→ **Estratto del testo**:
━━━━━━

Si è concluso con pesanti condanne lo stralcio per gli imputati che hanno scelto il rito abbreviato nel processo Gotha. Il gup Pasquale Laganà ha praticamente accolto le richiesta del procuratore aggiunto Giuseppe Lombardo e dei sostituti Stefano Musolino e Walter Ignazitto e ha riconosciuto non solo l’esistenza dell’associazione mafiosa ma anche di un’associazione segreta, capace di infiltrarsi negli enti locali

Ha retto l’impianto accusatorio del processo Gotha. A Reggio Calabria non c’è solo la ‘ndrangheta ma anche un direttorio delle cosche che risponde, tra gli altri, al nome dell’avvocato Giorgio De Stefano. Si è concluso con pesanti condanne lo stralcio per gli imputati che hanno scelto il rito abbreviato. Il gup Pasquale Laganà ha praticamente accolto le richiesta del procuratore aggiunto Giuseppe Lombardo e dei sostituti Stefano Musolino e Walter Ignazitto e ha riconosciuto non solo l’esistenza dell’associazione mafiosa ma anche di un’associazione segreta, capace di infiltrarsi negli enti locali dettandone gli indirizzi politici.

Il processo Gotha, nato dalla riunione delle inchieste Mamma Santissima, Reghion, Fata Morgana e Sistema Reggio, si è concluso quindi con la condanna a 20 anni di carcere per l’avvocato Giorgio De Stefano, zio del boss Giuseppe De Stefano, già condannato nel processo Meta. Al fratello di quest’ultimo, Dimitri De Stefano, rampollo della cosca e da sempre salvaguardato dalla potente famiglia mafiosa, sono stati inflitti 13 anni e 4 mesi di carcere. Frequentatore di calciatori e della Reggio bene che per anni lo ha difeso nei salotti buoni della città, Dimitri è il figlio del defunto don Paolino De Stefano, capo indiscusso di Archi fino al 1985 quando è stato ucciso all’inizio della seconda guerra di mafia.

━━━━━━

→ **Dati forniti**:
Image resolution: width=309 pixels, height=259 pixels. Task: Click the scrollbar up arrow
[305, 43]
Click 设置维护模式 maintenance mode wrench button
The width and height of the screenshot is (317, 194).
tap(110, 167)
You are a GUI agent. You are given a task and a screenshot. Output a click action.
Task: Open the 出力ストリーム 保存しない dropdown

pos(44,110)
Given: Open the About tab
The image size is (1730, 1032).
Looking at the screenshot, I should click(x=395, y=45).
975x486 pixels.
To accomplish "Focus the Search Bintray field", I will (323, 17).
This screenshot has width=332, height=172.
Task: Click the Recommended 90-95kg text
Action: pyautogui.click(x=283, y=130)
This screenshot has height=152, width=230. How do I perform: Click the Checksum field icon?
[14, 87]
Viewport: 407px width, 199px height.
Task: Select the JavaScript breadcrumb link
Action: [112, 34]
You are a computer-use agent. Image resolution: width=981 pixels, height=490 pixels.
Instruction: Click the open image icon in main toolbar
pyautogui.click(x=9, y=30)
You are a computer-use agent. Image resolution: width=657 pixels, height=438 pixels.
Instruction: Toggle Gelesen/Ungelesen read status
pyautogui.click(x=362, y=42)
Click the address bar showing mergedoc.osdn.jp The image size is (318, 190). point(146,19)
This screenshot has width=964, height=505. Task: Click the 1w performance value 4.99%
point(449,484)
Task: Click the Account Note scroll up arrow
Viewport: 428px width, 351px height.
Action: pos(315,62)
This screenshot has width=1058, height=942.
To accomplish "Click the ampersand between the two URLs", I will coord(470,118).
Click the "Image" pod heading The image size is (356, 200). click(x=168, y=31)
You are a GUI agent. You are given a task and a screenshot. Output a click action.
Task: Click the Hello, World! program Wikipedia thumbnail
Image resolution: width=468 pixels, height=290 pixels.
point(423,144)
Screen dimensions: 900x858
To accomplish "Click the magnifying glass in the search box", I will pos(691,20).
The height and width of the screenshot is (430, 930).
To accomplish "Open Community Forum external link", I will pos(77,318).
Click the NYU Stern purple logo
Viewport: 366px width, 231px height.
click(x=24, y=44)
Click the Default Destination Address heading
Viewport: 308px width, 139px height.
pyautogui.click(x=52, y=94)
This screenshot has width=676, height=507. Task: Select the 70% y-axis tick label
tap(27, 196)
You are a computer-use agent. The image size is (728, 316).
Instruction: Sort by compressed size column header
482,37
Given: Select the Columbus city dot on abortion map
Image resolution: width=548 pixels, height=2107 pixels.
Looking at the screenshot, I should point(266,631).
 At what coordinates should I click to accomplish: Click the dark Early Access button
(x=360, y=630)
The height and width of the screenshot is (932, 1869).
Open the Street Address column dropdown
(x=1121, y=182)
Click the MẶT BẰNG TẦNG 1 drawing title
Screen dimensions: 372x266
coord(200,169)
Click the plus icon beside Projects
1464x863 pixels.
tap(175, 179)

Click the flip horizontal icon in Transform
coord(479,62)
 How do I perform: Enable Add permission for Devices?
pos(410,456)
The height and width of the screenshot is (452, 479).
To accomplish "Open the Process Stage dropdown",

━━━━━━

Estrai dall'articolo sul processo Gotha il brano che va da "Il processo Gotha, nato" fino a "guerra di mafia." incluso, senza modificarlo.

→ **Risultato qui sotto**:
Il processo Gotha, nato dalla riunione delle inchieste Mamma Santissima, Reghion, Fata Morgana e Sistema Reggio, si è concluso quindi con la condanna a 20 anni di carcere per l’avvocato Giorgio De Stefano, zio del boss Giuseppe De Stefano, già condannato nel processo Meta. Al fratello di quest’ultimo, Dimitri De Stefano, rampollo della cosca e da sempre salvaguardato dalla potente famiglia mafiosa, sono stati inflitti 13 anni e 4 mesi di carcere. Frequentatore di calciatori e della Reggio bene che per anni lo ha difeso nei salotti buoni della città, Dimitri è il figlio del defunto don Paolino De Stefano, capo indiscusso di Archi fino al 1985 quando è stato ucciso all’inizio della seconda guerra di mafia.